Luis C. Garza began his artistic career as a photojournalist recording the tumultuous social events of the 1960s and 1970s for La Raza magazine—the journalistic voice of the Chicano movement in Los Angeles. During that time, he was a film and theater arts student at UCLA whose images captured the attention of television executives, leading to his new career as a producer-director for the Emmy-award series Reflecciones/Reflections, and over 50 documentary projects and primetime shows for Los Angeles affiliates of ABC and NBC, including a one-hour special for the exhibition Treasures of Mexico from the Mexican National Museums, which was broadcast live from the Los Angeles County Museum of Art (LACMA) in 1978.

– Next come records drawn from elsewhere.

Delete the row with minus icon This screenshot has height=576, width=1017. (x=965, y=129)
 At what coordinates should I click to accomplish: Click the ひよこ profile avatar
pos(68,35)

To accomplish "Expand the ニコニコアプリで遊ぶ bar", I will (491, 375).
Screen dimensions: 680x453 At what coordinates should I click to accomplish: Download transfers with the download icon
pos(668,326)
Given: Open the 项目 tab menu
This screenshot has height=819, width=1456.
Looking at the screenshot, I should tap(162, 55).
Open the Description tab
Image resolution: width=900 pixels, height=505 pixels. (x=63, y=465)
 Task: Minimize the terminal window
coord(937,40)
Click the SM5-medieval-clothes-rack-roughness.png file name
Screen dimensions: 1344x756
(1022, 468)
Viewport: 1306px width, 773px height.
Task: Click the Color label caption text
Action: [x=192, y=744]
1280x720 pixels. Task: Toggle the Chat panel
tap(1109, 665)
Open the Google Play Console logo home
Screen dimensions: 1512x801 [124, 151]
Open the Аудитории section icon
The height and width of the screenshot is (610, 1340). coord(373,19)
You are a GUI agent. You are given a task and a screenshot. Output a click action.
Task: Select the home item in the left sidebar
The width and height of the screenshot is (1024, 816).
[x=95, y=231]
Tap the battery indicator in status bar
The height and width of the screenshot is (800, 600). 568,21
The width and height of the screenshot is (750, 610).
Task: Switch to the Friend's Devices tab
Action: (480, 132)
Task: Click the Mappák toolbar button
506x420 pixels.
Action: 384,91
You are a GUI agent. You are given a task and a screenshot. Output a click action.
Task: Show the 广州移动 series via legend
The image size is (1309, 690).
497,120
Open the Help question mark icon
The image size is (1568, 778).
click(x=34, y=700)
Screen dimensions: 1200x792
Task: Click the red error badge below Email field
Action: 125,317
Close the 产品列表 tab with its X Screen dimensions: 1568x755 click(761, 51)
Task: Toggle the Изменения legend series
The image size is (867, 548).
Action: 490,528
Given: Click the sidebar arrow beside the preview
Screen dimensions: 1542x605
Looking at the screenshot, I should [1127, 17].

His endeavors then led him to the Mark Taper Forum, where he was PR & Special Market Director for the groundbreaking production of Luis Valdez’s play Zoot Suit. For the American Film Institute, he coordinated L.A. Freewaves, a first-ever exhibition of independent video artists. For the City of Los Angeles, he co-produced a two-week gala at 100 venues in celebration of 1,500 artists from Los Angeles, Asia, Latin America, Oceania, and Antarctica. As a consultant for the Getty Conservation Institute during 1994-1997, he served as a liaison to the City of Los Angeles, El Pueblo de Los Angeles Historical Monument, and the community at-large, researching and facilitating the relations between all concerned in restoring América Tropical – the seminal work of art created by Mexican artist David Alfaro Siqueiros – to public view.
Garza collaborated with UCLA Chicano Studies Research Center and the Autry Museum of the American West to curate La Raza for the Getty’s Pacific Standard Time: LA/LA through February 10, 2019. The exhibition draws from an archive of 20,000+ negative film images focusing on how a distinctive “Chicano eye” contributed to the struggle for social equality and justice. (Details at https://theautry.org/exhibitions/la-raza.)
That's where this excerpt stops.